____ Fragmento seleccionado
Los cacaos
El domingo pasado apareció en El Tiempo, en página entera, un comunicado firmado por los más cacaos de los cacaos —la crema del chocolate— preguntando por qué el coronel retirado Plazas Vega continuaba encanado pese a que, según ellos, el fallo es arbitrario.
Como se sabe, el exoficial fue condenado por el delito de desaparición forzada de gente que salió viva en la retoma del Palacio de Justicia.
Para dejar en firme el juicio de los cacaos, el comandante de las Fuerzas Armadas, general Navas, calificó a Plazas Vega como un héroe nacional. Los firmantes del manifiesto están en su derecho de protestar por el veredicto condenatorio, pero es extraño que un general de tanta jerarquía trate de invalidar, por lo menos moralmente, la decisión de un juez de la República. Más extraño aún si se recuerda que el general Navas había declarado un día después de su posesión que no toleraría ninguna violación a los DD. HH. por parte de sus subordinados.
________
____ Datos para examinar
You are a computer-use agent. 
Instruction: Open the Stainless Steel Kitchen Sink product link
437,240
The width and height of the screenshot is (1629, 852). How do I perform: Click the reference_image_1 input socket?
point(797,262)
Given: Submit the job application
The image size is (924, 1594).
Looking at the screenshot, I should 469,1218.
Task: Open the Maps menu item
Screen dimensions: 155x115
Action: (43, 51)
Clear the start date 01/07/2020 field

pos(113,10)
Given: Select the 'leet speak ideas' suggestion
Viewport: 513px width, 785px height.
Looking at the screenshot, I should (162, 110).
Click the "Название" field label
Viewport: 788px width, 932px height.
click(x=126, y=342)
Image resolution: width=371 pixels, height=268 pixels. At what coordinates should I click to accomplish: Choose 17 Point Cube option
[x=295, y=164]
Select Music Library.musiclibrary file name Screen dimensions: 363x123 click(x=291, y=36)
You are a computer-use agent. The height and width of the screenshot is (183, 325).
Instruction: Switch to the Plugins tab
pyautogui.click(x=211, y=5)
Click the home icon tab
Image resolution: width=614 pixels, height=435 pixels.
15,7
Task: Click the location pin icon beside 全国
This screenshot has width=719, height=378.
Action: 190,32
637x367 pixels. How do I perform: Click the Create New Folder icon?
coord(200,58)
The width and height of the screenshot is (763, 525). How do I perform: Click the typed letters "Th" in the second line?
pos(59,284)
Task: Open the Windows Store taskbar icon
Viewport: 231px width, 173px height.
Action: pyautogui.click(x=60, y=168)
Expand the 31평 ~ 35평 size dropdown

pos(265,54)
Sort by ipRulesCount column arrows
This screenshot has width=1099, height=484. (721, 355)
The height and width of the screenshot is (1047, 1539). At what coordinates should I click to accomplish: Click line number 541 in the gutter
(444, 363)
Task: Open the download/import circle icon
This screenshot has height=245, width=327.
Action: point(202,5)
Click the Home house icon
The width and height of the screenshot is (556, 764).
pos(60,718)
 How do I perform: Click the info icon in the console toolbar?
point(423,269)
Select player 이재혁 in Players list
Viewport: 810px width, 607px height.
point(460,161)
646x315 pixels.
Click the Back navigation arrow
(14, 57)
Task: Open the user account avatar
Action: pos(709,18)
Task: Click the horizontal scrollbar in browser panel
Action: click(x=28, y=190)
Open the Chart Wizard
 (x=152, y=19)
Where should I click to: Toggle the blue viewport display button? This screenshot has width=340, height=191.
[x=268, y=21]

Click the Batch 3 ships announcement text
________
_Tarea asignada_: Según el fragmento seleccionado, ¿cómo calificó el general Navas a Plazas Vega?

_Tu respuesta_: Lo calificó como un héroe nacional.